#### PROVIDED RECORDS
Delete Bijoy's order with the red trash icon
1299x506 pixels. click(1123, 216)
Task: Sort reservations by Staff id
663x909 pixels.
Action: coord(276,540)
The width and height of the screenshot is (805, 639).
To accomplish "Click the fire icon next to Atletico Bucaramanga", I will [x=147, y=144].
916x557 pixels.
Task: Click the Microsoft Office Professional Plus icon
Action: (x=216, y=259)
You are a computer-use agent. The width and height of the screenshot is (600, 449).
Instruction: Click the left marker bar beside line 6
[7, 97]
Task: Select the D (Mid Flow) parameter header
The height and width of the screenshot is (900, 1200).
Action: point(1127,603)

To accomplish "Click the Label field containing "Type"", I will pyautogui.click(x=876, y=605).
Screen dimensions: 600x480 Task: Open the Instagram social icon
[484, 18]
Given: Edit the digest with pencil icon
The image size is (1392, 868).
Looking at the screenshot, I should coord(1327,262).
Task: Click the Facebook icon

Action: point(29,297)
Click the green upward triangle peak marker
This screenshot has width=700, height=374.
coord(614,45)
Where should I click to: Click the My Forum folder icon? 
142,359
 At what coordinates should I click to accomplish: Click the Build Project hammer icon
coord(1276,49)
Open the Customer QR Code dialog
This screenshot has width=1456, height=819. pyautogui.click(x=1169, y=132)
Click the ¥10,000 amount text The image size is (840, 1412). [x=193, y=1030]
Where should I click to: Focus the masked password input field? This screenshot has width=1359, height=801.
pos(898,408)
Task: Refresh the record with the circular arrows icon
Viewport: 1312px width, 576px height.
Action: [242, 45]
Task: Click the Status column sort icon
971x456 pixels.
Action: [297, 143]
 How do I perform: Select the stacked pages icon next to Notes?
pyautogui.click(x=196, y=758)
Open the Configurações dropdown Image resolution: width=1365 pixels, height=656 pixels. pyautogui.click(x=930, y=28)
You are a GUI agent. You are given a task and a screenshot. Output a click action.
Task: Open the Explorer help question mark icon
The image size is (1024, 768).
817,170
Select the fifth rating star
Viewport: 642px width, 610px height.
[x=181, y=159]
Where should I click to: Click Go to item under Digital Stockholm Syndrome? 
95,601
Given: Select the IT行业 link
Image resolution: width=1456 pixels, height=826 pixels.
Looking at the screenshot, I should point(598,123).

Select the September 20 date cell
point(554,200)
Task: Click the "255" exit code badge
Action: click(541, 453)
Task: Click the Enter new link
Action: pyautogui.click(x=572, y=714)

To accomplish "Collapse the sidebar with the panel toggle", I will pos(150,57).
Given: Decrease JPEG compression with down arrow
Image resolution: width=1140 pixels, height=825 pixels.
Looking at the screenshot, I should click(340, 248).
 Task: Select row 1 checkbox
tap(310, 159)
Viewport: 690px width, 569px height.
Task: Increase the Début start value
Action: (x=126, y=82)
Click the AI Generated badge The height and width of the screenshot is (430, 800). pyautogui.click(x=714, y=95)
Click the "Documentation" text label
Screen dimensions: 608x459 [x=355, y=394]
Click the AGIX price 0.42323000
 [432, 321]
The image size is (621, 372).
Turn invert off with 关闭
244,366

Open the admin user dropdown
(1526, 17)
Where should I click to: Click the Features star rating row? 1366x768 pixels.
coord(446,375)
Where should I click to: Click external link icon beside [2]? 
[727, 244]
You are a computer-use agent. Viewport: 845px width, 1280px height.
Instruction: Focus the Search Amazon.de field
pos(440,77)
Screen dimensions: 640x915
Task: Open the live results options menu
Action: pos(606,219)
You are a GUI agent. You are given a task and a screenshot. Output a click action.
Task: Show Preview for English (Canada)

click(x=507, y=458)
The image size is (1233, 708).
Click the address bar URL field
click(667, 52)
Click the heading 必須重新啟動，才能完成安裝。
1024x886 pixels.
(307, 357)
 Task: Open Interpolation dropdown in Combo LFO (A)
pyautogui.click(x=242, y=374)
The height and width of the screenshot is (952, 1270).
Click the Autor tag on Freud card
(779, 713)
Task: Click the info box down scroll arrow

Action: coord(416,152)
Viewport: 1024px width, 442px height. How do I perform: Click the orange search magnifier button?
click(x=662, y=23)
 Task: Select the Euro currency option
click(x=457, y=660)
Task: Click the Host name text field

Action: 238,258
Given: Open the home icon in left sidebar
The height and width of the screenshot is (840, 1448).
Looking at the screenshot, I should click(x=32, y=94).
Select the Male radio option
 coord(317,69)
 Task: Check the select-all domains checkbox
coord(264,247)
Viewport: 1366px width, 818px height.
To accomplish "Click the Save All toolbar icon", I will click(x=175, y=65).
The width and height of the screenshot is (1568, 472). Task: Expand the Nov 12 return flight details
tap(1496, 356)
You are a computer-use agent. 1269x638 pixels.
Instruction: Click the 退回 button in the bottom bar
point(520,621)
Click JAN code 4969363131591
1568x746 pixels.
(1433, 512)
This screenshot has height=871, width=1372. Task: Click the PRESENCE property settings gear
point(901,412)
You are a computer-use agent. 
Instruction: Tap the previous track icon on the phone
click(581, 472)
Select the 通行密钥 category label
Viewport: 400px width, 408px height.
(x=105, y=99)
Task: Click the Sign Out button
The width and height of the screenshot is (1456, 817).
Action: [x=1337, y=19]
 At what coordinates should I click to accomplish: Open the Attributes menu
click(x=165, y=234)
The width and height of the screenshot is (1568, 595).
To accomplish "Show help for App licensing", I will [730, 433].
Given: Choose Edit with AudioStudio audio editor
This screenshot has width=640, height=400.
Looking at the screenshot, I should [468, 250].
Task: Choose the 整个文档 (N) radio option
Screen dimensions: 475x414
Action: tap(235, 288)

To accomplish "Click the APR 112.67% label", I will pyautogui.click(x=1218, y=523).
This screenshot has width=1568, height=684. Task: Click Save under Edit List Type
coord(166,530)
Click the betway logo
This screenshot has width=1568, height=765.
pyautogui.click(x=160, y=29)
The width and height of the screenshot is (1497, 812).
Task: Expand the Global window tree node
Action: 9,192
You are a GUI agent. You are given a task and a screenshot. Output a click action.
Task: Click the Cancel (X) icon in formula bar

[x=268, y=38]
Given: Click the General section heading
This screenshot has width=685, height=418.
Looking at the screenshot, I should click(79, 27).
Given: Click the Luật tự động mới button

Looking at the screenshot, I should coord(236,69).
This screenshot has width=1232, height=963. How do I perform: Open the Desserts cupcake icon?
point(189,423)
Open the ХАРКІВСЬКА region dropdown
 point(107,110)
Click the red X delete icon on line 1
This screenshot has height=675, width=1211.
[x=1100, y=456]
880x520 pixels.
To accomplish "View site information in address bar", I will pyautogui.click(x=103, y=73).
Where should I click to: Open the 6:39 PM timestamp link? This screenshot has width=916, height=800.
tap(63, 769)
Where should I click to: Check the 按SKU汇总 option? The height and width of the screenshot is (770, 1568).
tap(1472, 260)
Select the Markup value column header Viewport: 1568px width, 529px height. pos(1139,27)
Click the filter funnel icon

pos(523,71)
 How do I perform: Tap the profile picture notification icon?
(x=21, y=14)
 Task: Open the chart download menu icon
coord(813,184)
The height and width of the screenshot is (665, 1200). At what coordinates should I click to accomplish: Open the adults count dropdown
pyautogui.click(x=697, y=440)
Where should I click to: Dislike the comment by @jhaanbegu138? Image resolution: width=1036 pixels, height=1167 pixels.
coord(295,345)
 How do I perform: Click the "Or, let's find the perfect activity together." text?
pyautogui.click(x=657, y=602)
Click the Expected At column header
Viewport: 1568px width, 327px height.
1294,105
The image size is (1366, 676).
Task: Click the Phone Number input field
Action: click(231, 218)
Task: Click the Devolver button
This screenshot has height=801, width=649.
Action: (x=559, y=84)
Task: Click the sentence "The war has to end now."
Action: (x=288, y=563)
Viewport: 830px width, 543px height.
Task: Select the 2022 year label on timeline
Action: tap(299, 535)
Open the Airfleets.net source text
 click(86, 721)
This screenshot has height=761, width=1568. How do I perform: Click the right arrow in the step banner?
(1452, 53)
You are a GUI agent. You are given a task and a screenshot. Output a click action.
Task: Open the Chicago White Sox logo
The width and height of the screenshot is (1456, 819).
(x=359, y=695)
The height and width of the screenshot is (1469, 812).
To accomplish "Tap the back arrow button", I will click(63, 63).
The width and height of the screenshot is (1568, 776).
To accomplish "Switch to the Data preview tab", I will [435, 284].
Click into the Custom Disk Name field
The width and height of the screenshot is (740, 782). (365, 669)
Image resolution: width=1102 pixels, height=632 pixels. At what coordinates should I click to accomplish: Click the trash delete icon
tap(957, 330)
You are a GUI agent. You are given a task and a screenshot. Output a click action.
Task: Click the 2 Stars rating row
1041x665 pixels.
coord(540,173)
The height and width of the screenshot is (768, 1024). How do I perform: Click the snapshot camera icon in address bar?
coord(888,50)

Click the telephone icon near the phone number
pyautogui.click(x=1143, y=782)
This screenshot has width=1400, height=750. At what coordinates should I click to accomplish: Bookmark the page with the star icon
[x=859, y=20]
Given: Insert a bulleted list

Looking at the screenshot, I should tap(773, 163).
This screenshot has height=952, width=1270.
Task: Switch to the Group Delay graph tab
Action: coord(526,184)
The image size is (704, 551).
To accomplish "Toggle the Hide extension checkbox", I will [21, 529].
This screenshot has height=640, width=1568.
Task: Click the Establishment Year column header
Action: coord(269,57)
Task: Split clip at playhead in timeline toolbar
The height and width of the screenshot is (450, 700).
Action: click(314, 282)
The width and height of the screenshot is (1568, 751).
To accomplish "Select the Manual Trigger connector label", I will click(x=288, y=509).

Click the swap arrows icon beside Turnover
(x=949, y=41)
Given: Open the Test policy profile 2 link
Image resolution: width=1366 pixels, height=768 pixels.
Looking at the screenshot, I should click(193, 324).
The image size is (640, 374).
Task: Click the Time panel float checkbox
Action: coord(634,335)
########
▶ _YOUR ASSIGNMENT_:
Select all lines in the listing that include the word "toolbar".

▶ _RESULT OF THIS EXERCISE_:
To accomplish "Click the Save All toolbar icon", I will click(x=175, y=65).
Task: Split clip at playhead in timeline toolbar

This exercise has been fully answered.